He left the building by the back door and got behind the wheel of his station wagon. Margot had a Jaguar, but Perot preferred nondescript cars.
He wondered just how much influence Kissinger had now, in Iran or anywhere. Zahedi and any other Iranian contacts Kissinger had might be like Richard Helms's friends--all out of the mainstream, powerless. The Shah seemed to be hanging on by the skin of his teeth.
On the other hand, that whole group might soon need friends in America, and might welcome the opportunity to do Kissinger a favor.
While he was eating, Perot felt a large hand on his shoulder, and a deep voice said: "Ross, what are you doing here, eating all by yourself on New Year's Eve?"
He turned around to see Roger Staubach, quarterback for the Dallas Cowboys, a fellow Naval Academy graduate and an old friend. "Hi, Roger! Sit down."
"I'm here with the family," Staubach said. "The heat's off in our house on account of the ice storm."
"Well, bring them over."
▬▬▬
### EXERCISE REQUIREMENTS
1. Decide whether each statement agrees with the Perot passage, answering yes or no and quoting the words that settle it: (a) Perot drove a Jaguar. (b) Roger Staubach played quarterback for the Dallas Cowboys. (c) Staubach's house had lost its heat because of an ice storm.
2. Write out the words of the Perot passage, beginning at "He left the" and stopping after "Kissinger a favor.".
▬▬▬
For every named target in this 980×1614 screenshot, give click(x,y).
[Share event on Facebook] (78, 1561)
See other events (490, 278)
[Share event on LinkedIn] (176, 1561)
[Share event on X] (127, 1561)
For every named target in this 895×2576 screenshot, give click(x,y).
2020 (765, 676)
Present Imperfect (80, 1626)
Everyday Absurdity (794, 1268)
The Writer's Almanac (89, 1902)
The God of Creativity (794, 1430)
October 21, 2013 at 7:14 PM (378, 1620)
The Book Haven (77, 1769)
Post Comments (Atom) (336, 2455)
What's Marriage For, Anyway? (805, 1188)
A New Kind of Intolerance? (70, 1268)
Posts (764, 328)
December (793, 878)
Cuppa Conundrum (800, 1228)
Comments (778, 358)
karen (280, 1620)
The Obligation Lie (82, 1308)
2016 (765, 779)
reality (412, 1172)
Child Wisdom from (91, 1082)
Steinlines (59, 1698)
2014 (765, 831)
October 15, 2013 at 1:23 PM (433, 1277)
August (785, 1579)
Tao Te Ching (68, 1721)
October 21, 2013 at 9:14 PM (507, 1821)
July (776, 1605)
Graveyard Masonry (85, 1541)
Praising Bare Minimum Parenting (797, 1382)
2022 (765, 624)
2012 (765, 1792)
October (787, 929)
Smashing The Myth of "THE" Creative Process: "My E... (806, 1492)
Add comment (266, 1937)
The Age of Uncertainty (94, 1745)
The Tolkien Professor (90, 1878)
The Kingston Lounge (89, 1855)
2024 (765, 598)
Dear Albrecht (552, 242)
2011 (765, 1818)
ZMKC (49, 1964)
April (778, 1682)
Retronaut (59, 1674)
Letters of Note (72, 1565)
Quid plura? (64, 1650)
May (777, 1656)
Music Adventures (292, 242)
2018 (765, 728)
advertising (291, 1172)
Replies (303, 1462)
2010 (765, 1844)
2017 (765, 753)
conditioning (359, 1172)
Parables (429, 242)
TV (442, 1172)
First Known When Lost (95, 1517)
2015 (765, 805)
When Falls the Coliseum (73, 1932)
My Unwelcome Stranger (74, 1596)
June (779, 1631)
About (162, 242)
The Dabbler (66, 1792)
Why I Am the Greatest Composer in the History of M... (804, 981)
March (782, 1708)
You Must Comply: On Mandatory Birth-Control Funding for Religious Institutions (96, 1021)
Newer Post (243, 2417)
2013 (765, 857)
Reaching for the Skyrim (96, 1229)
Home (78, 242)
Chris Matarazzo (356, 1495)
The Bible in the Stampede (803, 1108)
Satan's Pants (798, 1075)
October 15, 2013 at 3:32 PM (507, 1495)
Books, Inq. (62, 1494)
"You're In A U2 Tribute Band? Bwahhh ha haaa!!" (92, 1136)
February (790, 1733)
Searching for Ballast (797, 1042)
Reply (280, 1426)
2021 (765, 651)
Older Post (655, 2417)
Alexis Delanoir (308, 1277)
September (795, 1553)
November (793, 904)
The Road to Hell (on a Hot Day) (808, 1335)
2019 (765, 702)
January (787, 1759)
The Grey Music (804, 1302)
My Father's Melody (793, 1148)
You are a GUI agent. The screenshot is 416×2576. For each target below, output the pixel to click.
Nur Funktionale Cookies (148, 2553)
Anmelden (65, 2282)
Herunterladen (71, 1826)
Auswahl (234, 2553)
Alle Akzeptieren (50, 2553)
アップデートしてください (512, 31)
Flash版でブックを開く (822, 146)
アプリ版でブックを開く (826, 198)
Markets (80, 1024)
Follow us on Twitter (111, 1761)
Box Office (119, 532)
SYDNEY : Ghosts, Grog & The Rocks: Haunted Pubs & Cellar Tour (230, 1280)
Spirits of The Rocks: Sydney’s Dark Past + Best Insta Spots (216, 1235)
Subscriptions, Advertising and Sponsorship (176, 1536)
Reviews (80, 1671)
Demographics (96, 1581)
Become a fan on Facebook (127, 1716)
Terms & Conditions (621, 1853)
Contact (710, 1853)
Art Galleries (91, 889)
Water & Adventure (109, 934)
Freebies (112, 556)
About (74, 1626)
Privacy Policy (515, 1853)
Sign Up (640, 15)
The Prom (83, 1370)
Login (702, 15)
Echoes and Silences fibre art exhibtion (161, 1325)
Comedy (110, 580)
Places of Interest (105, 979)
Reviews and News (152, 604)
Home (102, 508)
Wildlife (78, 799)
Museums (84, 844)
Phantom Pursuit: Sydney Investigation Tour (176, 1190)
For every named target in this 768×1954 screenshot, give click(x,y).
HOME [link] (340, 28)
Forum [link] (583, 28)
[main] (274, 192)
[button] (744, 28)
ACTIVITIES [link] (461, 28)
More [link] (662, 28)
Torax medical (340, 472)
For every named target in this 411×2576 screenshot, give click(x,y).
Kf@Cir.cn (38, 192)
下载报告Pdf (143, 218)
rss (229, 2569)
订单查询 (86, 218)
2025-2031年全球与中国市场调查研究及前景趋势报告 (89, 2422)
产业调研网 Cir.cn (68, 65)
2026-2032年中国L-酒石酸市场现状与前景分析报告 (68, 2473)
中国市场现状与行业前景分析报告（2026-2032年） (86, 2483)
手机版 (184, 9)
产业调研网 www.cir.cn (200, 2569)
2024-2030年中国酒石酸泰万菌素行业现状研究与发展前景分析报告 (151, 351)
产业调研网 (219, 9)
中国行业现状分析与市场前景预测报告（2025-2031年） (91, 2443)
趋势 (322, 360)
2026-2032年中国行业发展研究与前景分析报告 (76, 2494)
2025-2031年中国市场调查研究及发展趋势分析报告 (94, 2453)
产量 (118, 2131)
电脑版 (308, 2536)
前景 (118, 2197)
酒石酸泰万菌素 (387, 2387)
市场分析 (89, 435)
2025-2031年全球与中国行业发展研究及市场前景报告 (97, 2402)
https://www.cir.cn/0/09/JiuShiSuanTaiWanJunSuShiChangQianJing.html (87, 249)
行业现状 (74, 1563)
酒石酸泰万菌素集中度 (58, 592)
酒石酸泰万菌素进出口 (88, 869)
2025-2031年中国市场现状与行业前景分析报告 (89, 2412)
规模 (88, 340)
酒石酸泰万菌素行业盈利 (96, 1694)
▬▬▬
### RESPONSES BY ITEM NUMBER
1.
(a) No: "Margot had a Jaguar, but Perot preferred nondescript cars."
(b) Yes: "Roger Staubach, quarterback for the Dallas Cowboys"
(c) Yes: "The heat's off in our house on account of the ice storm."

2.
He left the building by the back door and got behind the wheel of his station wagon. Margot had a Jaguar, but Perot preferred nondescript cars.
He wondered just how much influence Kissinger had now, in Iran or anywhere. Zahedi and any other Iranian contacts Kissinger had might be like Richard Helms's friends--all out of the mainstream, powerless. The Shah seemed to be hanging on by the skin of his teeth.
On the other hand, that whole group might soon need friends in America, and might welcome the opportunity to do Kissinger a favor.